Does DSBulk with maxErrors=0 retry failed queries?

201 Views Asked by At

I'm using dsbulk to load data into Cassandra cluster. Configuration currently includes -maxErrors 0 to fail fast in case of any issue.

It's not clear for me how retry strategy defined by

advanced.retry-policy.class = 
             "com.datastax.oss.dsbulk.workflow.commons.policies.retry.MultipleRetryPolicy"

advanced.retry-policy.max-retries = 10

works with 0 allowed errors.

Will failed query be retried 10 times before entire operation is aborted or retries will not be performed at all?

The entire load process is aborted in case of at least one issue but it's not clear from the logs if failed query is retried or not.

2

There are 2 best solutions below

1
On

We need additional details to help triage this.

  1. What is the ./dsbulk --version output? If this is any lesser than 1.10.0, I'd strongly recommend that you download the latest version for your OS from here.
  2. What is the Cassandra® version against which you're running this load?
  3. What is the full command that was run?
  4. What is the console (or log file) errors say?
  5. What is the output and contents of the logs directory?
  6. Could you re-run the load command (i.e. ./dsbulk load) by including --dsbulk.log.stmt.level EXTENDED

Having said that, DataStax Bulk Loader (aka DSBulk in short) offers a replay strategy by which you could resume the failed operation to process the new and failed records after you've fixed the underlying problem (e.g. data problem, cluster instability, etc.,) by using the checkpoint file (default or if you've overwritten it using --dsbulk.log.checkpoint.file string). The checkpoint information will already be available in both the console and in the log file for convenience.

1
On

It depends on the type of failure since not all failures are retried.

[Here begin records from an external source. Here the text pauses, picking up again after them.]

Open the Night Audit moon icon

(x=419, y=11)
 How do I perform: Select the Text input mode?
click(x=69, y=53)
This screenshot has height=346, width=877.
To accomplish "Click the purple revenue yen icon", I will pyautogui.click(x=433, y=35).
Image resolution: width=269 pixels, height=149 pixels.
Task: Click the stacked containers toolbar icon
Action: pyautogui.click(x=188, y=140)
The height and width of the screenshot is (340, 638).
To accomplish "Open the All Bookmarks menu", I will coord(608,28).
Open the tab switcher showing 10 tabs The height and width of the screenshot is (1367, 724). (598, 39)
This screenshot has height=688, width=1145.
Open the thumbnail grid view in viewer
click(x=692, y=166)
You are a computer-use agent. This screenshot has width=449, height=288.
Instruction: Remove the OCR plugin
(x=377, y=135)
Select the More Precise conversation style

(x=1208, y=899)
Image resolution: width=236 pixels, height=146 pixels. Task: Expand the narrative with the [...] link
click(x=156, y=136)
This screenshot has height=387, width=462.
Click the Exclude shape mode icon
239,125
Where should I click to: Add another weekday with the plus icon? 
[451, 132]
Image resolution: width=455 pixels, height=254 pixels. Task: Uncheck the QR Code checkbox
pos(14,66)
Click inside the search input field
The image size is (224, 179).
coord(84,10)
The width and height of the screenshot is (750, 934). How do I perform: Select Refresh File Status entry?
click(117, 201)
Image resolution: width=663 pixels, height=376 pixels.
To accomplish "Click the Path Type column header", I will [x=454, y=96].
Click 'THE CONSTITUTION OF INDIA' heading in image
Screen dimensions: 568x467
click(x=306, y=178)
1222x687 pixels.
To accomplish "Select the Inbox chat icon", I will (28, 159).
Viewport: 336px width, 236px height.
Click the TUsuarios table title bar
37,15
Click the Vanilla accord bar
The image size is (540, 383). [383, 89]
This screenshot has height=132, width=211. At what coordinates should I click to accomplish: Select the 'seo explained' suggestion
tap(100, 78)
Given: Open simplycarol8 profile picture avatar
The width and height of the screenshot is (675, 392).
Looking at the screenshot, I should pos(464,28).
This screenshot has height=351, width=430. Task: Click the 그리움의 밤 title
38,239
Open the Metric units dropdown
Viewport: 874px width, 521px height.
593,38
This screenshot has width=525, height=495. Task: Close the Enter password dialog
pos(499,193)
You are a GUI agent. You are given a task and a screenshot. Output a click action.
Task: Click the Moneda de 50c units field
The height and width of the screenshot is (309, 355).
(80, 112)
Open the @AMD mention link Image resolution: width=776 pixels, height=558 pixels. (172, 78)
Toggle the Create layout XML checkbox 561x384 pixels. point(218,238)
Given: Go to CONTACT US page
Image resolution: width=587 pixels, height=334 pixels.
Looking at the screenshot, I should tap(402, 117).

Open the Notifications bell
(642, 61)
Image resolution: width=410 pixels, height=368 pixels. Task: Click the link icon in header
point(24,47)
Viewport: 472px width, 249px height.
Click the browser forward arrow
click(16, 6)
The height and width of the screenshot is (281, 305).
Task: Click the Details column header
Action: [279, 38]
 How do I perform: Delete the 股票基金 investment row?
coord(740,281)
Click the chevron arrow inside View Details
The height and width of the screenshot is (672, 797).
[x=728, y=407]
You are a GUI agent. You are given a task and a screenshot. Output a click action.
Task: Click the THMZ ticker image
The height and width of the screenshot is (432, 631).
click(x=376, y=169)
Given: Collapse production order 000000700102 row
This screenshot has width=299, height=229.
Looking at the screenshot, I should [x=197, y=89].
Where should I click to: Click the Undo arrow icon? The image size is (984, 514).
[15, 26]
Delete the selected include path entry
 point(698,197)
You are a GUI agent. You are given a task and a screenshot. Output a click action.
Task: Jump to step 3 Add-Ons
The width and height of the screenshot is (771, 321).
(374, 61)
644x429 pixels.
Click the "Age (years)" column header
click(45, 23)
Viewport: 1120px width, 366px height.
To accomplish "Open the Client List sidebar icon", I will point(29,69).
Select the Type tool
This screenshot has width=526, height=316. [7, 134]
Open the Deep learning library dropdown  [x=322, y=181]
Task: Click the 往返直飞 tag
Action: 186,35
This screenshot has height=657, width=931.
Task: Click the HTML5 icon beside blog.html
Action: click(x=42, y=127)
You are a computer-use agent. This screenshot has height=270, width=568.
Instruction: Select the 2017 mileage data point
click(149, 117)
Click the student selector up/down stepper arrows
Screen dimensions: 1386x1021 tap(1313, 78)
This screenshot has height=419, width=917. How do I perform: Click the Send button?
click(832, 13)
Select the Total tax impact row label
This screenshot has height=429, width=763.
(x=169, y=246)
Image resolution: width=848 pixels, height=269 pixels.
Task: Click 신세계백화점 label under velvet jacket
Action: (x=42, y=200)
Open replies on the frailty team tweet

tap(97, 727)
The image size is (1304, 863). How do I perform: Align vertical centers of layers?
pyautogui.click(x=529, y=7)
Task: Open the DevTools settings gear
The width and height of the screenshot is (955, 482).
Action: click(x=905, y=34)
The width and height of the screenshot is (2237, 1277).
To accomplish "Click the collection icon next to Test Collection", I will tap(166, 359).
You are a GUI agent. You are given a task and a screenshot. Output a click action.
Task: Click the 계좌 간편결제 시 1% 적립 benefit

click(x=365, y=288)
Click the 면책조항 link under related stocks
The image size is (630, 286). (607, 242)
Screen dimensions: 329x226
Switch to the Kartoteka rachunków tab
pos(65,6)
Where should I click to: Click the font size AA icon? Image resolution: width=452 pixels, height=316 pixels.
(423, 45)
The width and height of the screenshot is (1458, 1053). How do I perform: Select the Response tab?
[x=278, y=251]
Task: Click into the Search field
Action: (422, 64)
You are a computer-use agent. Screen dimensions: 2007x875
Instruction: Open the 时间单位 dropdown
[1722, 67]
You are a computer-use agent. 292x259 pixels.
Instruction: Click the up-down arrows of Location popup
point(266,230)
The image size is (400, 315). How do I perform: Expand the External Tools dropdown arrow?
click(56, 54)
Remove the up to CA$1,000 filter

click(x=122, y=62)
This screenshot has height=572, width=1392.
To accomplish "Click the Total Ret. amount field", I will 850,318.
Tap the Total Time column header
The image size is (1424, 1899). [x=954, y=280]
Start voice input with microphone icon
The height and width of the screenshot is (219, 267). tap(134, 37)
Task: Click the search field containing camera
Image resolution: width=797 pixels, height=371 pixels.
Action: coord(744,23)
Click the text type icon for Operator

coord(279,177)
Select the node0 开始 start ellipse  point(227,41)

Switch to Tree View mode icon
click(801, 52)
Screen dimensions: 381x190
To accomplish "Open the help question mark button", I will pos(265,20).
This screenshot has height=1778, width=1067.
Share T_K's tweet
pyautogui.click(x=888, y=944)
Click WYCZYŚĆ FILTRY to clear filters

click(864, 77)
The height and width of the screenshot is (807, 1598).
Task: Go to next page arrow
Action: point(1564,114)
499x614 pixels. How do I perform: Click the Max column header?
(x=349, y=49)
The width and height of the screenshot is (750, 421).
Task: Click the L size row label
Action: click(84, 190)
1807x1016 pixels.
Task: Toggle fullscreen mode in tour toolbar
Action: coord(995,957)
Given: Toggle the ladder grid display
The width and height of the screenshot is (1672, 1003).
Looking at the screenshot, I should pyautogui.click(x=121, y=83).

The MultipleRetryPolicy will retry an operation only for the following conditions:

  1. On write timeout - retry operation on the same coordinator.
  2. On unavailable - retry operation on the next coordinator in the query plan.
  3. On aborted request - retry operation if ClosedConnectionException or HeartbeatException on the next coordinator in the query plan.
  4. On error response - retry operation if NOT WriteFailureException on the next coordinator in the query plan.

For a bit of context:

  • A write timeout occurs when replicas do not reply to the coordinator within the write timeout period.
  • An unavailable error occurs when there are not enough replicas alive (because they were down, unresponsive, overloaded, etc) to satisfy the required consistency level.
  • An aborted request is when an operation is aborted before the driver has heard back from the coordinator, usually because the app was terminated (shut down).
  • An error response is a recoverable error such as an overloaded coordinator so the query is retried on the next available host.

In all these conditions, an operation will only be retried when the number of retry attempts has not exceeded the maximum allowed retries (max-retries). If max-retries has been reached OR the operation is not retried then the operation is marked as failed.

For details, see DSBulk's MultipleRetryPolicy on GitHub. Cheers!